Конечно, первые пару дней и мы, как большинство туристов, вечером гуляли по древним улицам, освещённым бумажными фонариками, и старались замечать только красивое, не обращая внимания на разного рода досадные мелочи. Такие, как, например, назойливые продавщицы свечек в картонных подставках, которые сплавляют по реке. Эти грозные тётки преследовали нас повсюду и совали в лицо свои подносы: «Купи! Купи!». Однажды, пока мы сидели и любовались видом с набережной Анхой на старый город, одна из вышеупомянутых продавщиц примостилась на ступеньках у кромки воды метрах в пяти от нас. Скрытая темнотой от посторонних глаз, бабулька, нисколько не стесняясь, шумно справила большую нужду и отправилась по своим делам. Другие торговцы тоже не отличались деликатностью, и часто, проходя по улице, мы слышали грубые оклики: «Эй! Ты!». А покупать ничего не хотелось, и не только из-за отсутствия адекватного подхода к клиентуре, но и из-за неприкрытого обмана. Например, спальные мешки из самой дешёвой подкладочной ткани повсеместно выдавались за шёлковые. Такой неприглядной оказалась изнанка туристического Вьетнама.
Дожди продолжались с удивительным постоянством. Значительную часть времени приходилось посвящать сушке одежды феном, чтобы спасти её от сырости и плесени. Это не особенно помогало, и в Хойане мы вынуждены были выбросить сгнившие кроссовки и ещё несколько вещей. Дорогие солнечные очки в деревянной оправе, заплесневевшие прямо вместе с чехлом, выкидывать было жалко, и их было решено сохранить и реанимировать позднее.
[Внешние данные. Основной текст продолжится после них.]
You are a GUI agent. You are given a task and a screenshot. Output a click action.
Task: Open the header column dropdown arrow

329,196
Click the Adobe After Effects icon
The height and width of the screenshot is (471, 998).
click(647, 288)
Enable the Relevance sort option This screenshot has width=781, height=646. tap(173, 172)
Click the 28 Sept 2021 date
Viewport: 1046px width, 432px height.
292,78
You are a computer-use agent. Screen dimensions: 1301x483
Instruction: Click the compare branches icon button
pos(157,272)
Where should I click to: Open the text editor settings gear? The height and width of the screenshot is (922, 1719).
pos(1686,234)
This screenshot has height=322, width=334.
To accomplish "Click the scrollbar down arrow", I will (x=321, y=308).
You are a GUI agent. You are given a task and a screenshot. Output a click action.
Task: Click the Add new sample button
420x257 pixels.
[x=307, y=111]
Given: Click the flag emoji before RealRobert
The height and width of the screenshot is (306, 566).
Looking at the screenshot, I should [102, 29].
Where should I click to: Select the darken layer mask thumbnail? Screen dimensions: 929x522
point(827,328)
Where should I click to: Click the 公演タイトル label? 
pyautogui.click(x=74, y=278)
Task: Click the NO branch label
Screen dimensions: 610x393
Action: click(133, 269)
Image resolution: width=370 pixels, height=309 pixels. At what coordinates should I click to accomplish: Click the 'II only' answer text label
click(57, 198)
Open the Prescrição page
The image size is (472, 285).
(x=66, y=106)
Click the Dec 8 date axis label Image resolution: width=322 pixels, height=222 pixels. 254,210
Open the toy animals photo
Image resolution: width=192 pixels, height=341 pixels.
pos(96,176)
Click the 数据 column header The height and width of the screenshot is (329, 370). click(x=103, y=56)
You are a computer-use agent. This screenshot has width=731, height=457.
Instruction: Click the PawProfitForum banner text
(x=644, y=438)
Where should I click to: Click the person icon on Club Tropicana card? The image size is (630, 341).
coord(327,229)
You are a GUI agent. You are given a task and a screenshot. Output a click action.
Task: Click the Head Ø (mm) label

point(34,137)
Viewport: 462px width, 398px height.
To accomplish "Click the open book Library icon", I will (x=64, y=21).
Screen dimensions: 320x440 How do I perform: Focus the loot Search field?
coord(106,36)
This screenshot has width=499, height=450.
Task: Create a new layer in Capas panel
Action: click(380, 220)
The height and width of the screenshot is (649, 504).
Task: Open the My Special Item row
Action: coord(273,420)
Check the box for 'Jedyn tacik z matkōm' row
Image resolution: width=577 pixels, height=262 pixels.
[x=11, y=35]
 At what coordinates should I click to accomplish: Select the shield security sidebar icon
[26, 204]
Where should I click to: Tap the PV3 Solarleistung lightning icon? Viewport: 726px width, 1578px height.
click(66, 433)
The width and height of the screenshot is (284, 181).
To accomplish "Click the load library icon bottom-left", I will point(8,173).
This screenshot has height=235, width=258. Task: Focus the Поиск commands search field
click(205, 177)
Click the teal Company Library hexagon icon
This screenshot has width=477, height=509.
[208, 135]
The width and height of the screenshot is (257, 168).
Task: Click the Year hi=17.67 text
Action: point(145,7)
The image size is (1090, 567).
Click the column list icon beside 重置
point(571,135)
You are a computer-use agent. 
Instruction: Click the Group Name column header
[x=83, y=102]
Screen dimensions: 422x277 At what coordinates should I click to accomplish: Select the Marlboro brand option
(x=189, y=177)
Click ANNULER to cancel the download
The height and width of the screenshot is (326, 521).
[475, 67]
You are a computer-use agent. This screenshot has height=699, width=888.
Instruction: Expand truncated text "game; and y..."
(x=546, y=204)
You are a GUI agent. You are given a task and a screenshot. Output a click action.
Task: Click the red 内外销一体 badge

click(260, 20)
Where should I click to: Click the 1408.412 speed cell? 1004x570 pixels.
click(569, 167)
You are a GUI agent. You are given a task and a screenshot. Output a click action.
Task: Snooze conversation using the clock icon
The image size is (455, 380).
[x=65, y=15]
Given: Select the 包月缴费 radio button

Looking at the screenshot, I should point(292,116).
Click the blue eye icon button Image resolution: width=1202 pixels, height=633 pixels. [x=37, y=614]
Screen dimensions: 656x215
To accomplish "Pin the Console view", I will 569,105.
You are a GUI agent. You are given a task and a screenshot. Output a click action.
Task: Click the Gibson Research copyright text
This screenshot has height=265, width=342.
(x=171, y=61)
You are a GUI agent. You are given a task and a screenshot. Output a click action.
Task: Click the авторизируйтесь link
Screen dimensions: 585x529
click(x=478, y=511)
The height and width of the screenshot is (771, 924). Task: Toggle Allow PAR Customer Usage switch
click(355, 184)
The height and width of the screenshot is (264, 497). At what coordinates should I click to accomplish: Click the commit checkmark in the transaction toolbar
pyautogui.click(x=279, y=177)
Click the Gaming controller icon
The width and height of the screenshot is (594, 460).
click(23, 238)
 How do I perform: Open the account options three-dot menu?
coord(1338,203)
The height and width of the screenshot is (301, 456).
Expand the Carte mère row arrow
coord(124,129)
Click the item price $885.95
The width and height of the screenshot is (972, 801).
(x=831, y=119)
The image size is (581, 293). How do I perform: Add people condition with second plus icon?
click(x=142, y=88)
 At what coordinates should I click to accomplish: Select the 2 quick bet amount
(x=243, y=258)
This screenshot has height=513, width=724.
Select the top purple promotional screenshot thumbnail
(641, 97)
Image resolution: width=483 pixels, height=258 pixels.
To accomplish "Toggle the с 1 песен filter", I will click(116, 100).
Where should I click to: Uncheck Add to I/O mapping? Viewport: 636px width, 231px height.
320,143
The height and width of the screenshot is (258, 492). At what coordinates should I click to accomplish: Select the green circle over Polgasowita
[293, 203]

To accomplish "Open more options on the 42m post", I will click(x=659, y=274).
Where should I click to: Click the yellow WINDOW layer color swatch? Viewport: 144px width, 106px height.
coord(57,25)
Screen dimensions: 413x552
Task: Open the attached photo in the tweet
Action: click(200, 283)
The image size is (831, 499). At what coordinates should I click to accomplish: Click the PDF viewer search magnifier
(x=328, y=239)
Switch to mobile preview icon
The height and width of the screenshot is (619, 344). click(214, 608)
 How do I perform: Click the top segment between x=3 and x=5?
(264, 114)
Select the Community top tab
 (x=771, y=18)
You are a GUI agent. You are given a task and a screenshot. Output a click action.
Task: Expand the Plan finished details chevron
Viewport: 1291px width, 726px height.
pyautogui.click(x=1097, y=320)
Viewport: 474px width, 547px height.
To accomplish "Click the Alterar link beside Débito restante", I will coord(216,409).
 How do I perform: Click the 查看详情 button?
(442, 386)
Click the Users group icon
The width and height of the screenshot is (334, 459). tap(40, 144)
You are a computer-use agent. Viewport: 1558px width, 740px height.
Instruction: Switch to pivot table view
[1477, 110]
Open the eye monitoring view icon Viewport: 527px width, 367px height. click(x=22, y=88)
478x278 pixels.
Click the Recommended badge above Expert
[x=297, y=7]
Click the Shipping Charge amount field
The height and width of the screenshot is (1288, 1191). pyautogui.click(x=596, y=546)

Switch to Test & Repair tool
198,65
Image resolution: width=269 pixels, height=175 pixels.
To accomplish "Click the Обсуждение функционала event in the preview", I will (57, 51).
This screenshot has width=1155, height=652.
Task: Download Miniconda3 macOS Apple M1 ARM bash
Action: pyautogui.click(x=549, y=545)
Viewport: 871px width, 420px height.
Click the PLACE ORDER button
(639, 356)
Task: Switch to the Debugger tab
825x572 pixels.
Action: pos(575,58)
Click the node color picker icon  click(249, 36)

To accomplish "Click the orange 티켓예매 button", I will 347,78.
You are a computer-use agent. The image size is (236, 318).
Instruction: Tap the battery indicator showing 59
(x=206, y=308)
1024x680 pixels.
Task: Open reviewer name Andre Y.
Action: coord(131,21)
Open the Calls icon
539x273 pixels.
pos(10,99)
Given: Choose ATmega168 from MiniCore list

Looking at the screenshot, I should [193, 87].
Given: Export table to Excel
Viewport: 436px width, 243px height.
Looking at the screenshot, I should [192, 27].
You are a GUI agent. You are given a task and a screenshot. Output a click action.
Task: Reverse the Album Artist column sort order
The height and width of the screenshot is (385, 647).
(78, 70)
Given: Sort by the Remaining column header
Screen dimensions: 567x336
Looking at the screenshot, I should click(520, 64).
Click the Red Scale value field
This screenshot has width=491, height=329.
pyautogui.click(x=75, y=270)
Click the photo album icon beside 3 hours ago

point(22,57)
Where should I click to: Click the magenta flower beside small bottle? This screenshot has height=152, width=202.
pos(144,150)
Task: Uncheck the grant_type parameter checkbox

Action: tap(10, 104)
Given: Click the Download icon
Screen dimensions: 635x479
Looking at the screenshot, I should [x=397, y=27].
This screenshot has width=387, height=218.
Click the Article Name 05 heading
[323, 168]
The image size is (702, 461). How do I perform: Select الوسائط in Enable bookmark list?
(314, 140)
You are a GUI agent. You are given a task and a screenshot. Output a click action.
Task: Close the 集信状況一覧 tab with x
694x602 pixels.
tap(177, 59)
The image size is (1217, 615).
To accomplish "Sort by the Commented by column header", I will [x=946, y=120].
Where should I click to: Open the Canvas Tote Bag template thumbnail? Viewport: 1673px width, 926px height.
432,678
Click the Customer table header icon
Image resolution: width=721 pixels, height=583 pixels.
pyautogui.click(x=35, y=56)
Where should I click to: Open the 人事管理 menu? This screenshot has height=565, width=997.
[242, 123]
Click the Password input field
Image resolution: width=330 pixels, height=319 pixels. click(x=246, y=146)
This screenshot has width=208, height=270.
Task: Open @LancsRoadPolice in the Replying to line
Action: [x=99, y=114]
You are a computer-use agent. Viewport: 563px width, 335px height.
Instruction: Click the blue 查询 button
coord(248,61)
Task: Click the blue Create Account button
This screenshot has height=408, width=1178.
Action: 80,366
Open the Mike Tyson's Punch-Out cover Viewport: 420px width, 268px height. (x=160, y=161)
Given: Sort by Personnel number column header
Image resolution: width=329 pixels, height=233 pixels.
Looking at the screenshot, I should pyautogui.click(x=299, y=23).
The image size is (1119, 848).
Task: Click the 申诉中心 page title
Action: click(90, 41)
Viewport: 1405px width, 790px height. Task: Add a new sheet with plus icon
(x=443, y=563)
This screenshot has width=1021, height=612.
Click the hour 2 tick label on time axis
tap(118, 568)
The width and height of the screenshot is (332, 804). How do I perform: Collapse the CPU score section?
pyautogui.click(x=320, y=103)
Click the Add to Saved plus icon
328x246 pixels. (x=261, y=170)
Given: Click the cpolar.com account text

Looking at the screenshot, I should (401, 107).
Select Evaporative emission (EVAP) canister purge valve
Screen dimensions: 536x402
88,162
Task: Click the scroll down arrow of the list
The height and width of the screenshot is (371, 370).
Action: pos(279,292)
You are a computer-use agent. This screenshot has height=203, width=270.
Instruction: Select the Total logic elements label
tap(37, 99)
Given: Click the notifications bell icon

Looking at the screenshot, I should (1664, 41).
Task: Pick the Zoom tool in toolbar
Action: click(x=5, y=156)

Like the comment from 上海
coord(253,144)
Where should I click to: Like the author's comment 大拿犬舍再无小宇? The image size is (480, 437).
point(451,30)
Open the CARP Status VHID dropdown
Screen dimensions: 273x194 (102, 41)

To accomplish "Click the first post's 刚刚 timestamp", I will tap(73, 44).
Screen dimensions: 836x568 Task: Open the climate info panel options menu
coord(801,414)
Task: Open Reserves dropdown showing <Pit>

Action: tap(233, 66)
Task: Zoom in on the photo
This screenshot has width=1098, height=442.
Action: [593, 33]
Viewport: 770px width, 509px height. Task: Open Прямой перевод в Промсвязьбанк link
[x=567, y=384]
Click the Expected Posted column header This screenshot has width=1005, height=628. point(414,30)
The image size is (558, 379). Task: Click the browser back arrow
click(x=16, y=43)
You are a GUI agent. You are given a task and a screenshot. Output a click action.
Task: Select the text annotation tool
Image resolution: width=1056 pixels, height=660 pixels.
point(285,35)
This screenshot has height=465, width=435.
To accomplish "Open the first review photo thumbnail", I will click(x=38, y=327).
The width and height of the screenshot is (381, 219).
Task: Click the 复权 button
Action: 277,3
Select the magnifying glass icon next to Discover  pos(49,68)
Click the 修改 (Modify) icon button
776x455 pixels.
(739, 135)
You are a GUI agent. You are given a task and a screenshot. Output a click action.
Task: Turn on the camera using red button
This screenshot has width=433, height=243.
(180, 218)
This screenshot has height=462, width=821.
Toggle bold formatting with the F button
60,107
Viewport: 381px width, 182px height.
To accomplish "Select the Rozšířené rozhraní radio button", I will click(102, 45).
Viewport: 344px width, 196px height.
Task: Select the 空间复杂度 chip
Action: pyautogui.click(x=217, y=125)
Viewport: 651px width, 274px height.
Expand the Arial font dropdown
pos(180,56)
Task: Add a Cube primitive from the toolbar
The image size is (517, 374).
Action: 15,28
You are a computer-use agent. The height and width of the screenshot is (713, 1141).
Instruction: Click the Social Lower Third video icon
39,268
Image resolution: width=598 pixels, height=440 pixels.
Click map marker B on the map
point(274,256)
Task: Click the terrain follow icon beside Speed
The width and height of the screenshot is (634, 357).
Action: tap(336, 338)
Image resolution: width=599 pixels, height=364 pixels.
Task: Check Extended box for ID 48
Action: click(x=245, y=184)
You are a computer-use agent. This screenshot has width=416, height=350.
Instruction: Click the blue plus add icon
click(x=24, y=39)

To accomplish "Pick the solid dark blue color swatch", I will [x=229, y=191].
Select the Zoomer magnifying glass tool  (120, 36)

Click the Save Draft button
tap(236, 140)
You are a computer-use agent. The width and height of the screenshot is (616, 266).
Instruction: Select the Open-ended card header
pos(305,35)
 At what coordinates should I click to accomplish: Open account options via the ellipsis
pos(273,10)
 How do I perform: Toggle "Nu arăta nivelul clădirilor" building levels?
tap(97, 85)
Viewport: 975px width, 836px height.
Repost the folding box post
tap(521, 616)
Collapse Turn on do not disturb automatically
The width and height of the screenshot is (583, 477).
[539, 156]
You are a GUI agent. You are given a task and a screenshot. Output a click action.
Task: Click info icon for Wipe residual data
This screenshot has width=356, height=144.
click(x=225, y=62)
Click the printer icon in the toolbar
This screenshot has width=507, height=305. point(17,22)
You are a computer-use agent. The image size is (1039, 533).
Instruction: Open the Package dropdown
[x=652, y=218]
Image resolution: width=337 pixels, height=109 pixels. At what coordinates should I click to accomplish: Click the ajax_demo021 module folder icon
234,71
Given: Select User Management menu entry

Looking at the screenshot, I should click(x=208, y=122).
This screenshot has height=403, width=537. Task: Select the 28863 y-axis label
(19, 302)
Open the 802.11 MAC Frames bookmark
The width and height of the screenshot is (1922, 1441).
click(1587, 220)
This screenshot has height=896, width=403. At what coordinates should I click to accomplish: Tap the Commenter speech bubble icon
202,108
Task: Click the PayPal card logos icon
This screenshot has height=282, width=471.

Оставив позади китайских туристов с их телефонами на палках, мы уехали в такой же сырой и промозглый город Хюэ, а оттуда — в Ханой, торопясь получить тайскую визу на два месяца. После этого нас ждало волонтёрство в Ниньбине. Найти его оказалось делом нелёгким: на большую часть писем нам просто не отвечали, а одна ферма предложила окунуться в сельскую жизнь за деньги, притом немалые. За две недели пребывания в деревне предприимчивые фермеры просили больше тысячи долларов.
Подходил к концу второй месяц путешествия по Вьетнаму. Если в конце первого мы обожали эту страну, преисполненные восторга, то теперь радость сменилась грустью. Частично этому способствовала непогода, но по большей части виновато было разочарование от того, что многие вьетнамцы оказались именно такими, как их описывали в многочисленных негативных отзывах — хитрыми, жадными и мелочными. И эти их черты не зависели от того, были мы в туристическом месте или там, где не ступала нога европейца. Если какая-то взаимосвязь и прослеживалась, то исключительно с географией, а именно, чем севернее, тем больше взвинчивали цены торговцы, и тем более злыми были их лица. Однажды, когда Паша зашёл в кафе, где местные обедали рисом с овощами и кусочками мяса, его и вовсе отказались обслуживать. В ответ на приветствие вьетнамка смерила его взглядом, упёрла руки в бока и просто-напросто отвернулась, всем своим видом демонстрируя презрение.